Bait Al Zubair Museum houses various household artefacts including pottery, copper ware, furniture, windows, doors, keys and accessories that date from the 3rd millennium BC to the 20th century. The pottery selection consists of both locally manufactured and imported ware.
Traditional Omani pieces feature terracotta/earthen and stoneware that were primarily used for storage, cooking and as incense burners that emanate from distinct artisanal centres in the Dakhiliyah, Musandam and Dhofar regions. The locally made pottery has distinct regional styles and designs, some of which date back thousands of years. Local clay was used to manufacture storage jars and incense burners, which are still being made today.
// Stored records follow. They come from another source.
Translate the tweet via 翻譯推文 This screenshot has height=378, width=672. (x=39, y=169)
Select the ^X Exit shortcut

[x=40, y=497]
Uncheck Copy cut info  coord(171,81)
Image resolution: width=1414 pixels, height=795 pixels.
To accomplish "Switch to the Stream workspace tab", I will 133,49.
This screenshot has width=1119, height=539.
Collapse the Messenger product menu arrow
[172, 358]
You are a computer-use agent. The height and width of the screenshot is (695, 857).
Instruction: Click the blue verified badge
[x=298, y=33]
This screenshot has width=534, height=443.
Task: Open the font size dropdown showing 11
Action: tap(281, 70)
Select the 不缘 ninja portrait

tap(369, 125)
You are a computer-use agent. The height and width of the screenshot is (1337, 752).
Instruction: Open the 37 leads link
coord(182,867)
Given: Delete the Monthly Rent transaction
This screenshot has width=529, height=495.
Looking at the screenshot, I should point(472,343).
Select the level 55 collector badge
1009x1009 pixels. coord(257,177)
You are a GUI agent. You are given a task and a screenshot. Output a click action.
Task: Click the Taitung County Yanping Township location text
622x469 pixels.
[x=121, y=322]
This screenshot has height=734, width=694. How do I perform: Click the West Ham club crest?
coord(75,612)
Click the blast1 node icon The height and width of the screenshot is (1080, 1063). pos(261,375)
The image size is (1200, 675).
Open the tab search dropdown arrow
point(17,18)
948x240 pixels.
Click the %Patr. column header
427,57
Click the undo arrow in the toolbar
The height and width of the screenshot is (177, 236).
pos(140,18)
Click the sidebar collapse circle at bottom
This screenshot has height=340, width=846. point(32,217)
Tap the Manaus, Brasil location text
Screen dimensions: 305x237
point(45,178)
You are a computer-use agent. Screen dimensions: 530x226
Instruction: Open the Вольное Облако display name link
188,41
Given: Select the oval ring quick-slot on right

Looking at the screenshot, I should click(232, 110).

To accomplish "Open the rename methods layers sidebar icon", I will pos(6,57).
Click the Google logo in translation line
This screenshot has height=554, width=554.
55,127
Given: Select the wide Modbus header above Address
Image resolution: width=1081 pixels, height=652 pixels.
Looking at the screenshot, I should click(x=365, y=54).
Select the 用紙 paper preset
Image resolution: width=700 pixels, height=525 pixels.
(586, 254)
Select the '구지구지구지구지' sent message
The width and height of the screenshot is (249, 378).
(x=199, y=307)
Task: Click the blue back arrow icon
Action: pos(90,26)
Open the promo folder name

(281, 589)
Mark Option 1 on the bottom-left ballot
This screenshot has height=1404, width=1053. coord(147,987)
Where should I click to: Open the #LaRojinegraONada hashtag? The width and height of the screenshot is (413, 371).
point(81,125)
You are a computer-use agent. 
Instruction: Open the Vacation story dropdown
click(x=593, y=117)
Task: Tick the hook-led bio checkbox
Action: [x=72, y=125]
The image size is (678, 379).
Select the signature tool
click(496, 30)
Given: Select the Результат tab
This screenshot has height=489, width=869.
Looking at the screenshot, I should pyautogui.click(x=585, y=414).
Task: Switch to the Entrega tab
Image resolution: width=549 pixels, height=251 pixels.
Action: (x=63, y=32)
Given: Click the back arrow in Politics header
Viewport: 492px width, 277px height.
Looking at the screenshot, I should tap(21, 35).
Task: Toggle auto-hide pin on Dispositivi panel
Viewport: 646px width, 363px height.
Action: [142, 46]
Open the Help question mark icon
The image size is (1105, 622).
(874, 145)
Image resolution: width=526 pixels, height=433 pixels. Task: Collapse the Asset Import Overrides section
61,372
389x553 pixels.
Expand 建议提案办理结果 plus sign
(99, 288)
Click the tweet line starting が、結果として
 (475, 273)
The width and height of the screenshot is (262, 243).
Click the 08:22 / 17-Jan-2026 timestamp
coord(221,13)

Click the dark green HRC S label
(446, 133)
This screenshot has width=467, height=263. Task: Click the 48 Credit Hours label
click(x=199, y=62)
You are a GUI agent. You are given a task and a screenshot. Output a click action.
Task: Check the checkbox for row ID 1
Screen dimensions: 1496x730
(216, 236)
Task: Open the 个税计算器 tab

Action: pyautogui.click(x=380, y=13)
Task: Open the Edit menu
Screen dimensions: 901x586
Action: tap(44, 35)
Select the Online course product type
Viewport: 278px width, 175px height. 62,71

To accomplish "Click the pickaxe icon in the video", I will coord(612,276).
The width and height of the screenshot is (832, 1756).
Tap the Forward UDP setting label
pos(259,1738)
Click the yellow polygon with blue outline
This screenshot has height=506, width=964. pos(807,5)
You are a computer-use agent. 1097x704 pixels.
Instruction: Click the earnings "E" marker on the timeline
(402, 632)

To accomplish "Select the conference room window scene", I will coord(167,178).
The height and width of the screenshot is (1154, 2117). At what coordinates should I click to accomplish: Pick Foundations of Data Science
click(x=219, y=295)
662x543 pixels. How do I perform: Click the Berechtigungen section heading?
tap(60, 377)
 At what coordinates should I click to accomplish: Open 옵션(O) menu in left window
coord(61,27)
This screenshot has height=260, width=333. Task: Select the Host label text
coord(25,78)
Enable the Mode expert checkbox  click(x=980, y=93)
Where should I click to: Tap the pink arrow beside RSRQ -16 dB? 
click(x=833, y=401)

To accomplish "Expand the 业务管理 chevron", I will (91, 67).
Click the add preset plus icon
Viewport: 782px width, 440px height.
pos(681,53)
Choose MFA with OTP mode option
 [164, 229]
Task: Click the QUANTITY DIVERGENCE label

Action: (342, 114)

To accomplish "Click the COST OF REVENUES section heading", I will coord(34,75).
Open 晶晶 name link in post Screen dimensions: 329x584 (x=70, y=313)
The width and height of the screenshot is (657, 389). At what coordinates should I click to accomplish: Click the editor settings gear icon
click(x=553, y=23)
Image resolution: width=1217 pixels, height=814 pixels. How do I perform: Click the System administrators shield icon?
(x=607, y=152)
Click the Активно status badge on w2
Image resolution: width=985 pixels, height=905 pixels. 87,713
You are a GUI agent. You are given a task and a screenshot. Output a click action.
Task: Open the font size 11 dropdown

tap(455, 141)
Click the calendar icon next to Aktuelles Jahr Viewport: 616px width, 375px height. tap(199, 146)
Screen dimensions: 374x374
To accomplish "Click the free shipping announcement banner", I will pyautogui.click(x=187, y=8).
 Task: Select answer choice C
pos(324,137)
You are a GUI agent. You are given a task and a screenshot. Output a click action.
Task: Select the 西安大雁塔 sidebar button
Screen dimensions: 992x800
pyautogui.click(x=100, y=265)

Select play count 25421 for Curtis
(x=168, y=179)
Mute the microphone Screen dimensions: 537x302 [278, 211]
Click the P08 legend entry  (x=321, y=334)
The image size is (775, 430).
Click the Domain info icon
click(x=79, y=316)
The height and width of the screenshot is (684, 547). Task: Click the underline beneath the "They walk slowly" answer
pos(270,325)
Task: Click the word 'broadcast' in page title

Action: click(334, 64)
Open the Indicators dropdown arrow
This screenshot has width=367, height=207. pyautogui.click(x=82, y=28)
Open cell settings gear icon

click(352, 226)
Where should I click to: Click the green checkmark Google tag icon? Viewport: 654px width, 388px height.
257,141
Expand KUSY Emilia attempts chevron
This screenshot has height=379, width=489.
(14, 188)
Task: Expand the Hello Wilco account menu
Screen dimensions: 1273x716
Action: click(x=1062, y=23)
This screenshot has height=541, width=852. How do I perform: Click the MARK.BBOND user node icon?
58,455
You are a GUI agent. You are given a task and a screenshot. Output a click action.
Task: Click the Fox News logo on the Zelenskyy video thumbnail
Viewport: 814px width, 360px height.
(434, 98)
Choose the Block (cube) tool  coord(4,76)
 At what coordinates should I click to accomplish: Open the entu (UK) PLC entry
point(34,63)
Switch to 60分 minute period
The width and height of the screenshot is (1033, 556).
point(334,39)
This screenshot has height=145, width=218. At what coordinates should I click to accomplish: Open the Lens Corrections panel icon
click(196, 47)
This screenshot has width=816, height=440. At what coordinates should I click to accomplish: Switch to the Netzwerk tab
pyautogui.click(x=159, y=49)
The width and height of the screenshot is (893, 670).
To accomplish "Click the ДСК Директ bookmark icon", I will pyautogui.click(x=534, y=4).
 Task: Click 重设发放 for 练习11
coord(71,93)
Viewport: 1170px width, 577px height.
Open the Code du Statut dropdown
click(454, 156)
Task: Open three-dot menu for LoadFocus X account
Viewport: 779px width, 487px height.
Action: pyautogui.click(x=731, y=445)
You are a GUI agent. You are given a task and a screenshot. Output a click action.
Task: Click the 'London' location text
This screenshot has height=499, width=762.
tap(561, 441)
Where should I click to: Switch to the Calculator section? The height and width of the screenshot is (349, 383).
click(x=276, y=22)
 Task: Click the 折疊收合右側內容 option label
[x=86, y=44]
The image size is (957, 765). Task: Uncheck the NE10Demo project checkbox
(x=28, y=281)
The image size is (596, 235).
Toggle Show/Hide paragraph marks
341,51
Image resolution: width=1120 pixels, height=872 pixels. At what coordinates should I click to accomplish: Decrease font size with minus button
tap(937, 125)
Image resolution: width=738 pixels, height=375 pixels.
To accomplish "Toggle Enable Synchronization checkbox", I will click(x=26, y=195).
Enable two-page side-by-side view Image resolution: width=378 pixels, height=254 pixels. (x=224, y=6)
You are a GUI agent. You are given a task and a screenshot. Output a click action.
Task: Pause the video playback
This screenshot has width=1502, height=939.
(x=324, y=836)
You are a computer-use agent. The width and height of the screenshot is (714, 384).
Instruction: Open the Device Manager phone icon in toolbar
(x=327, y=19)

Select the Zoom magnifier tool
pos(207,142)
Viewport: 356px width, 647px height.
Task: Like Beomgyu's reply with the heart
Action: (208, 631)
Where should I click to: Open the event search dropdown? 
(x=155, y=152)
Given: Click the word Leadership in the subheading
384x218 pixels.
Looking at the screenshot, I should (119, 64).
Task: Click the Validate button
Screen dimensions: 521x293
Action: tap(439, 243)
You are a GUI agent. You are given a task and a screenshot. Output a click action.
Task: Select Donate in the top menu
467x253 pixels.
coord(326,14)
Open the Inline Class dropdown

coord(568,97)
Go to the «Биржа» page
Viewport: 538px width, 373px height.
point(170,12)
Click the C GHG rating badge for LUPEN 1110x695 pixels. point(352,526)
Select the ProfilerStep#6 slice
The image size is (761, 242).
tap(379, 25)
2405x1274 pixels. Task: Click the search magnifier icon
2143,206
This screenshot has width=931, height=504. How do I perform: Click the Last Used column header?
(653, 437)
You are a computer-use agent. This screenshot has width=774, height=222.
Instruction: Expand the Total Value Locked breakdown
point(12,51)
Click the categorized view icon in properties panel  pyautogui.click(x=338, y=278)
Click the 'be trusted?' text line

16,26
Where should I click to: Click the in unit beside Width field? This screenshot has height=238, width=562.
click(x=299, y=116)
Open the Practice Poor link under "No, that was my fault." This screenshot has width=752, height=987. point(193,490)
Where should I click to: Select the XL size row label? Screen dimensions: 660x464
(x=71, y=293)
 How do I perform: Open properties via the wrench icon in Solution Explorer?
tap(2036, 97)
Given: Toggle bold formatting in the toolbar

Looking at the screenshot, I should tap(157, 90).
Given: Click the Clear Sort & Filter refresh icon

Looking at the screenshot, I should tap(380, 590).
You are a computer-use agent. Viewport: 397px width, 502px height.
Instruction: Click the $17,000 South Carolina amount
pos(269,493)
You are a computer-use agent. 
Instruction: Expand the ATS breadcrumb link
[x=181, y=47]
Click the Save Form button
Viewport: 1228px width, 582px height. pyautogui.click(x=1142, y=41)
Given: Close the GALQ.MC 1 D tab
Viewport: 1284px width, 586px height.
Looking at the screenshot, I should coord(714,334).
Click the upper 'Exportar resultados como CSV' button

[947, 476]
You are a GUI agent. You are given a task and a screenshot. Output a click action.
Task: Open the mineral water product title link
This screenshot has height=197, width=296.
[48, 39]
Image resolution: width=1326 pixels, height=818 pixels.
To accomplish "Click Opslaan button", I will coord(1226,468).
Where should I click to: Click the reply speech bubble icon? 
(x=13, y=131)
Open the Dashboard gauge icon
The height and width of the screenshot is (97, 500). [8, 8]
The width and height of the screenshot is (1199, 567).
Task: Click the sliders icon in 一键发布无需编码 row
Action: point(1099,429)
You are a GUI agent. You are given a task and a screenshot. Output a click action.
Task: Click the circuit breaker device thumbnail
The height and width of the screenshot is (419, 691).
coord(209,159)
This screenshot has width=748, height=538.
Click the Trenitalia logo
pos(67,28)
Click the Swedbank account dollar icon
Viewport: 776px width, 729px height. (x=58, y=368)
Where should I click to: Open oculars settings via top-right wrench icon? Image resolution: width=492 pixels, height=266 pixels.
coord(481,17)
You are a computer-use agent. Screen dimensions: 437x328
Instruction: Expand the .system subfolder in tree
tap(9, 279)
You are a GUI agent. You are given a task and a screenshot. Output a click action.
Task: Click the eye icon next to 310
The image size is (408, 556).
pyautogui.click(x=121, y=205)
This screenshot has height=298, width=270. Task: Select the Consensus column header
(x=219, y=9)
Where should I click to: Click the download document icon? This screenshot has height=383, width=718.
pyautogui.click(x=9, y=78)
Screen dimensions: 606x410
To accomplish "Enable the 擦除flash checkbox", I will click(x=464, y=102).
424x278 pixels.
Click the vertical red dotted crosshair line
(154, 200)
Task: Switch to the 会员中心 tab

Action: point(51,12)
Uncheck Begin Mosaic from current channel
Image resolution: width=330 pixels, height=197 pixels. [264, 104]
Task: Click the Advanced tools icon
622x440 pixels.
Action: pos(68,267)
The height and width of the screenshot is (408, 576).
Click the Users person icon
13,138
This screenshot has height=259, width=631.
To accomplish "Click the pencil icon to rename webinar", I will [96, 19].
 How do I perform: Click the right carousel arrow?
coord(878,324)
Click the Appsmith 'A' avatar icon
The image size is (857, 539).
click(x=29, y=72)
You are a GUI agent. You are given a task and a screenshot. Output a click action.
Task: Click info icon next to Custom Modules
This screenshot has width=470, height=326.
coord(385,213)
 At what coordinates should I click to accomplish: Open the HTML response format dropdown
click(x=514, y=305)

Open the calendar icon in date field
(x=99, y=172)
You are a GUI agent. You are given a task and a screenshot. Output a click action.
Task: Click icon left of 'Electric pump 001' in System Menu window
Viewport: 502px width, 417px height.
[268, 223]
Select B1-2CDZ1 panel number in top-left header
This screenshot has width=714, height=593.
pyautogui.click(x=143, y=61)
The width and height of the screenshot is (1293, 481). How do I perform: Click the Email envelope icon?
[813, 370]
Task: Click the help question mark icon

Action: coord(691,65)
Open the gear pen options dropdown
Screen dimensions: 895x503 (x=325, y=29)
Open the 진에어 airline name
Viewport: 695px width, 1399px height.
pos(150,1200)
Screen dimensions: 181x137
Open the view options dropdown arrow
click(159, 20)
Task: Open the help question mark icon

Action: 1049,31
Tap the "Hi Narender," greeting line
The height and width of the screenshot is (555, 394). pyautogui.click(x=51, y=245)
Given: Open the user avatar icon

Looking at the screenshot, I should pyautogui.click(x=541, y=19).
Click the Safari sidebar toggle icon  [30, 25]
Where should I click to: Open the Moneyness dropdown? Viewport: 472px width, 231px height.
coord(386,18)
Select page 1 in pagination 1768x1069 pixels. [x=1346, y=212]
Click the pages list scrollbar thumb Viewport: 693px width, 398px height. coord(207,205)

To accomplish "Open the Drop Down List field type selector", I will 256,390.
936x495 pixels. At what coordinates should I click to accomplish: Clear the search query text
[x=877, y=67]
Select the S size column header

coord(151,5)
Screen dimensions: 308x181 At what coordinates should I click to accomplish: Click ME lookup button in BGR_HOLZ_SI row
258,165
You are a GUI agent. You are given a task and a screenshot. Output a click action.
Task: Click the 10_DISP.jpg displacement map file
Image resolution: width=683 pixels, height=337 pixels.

The imported ware consists of pieces made for export to the region and other pieces that were traded. The copper ware collection, utilised to produce traditional household equipment, reflects Oman’s ancient heritage as the copper-rich civilisation of Magan in the 3rd millennium BC, and features some rare pieces. A variety of trays, bowls, containers, spoons, cooking vessels and coffee pots were, up until very recently, fashioned in copper and lined with tin, and were commonplace in all Omani households. Coppersmiths still produce various vessels with age-old designs that often feature inscriptions from the Holy Qur’an, Islamic geometric designs, palm motifs and floral designs.
The furniture in the collection includes fine beds, wardrobes, cabinets and chests that represent typical pieces found in Omani homes. There are decorative windows and doors in the collection as well as keys and other authentic household accessories. A selection can be viewed in the Household Gallery in Bait Al Bagh, the main museum building, and Bait Al Oud.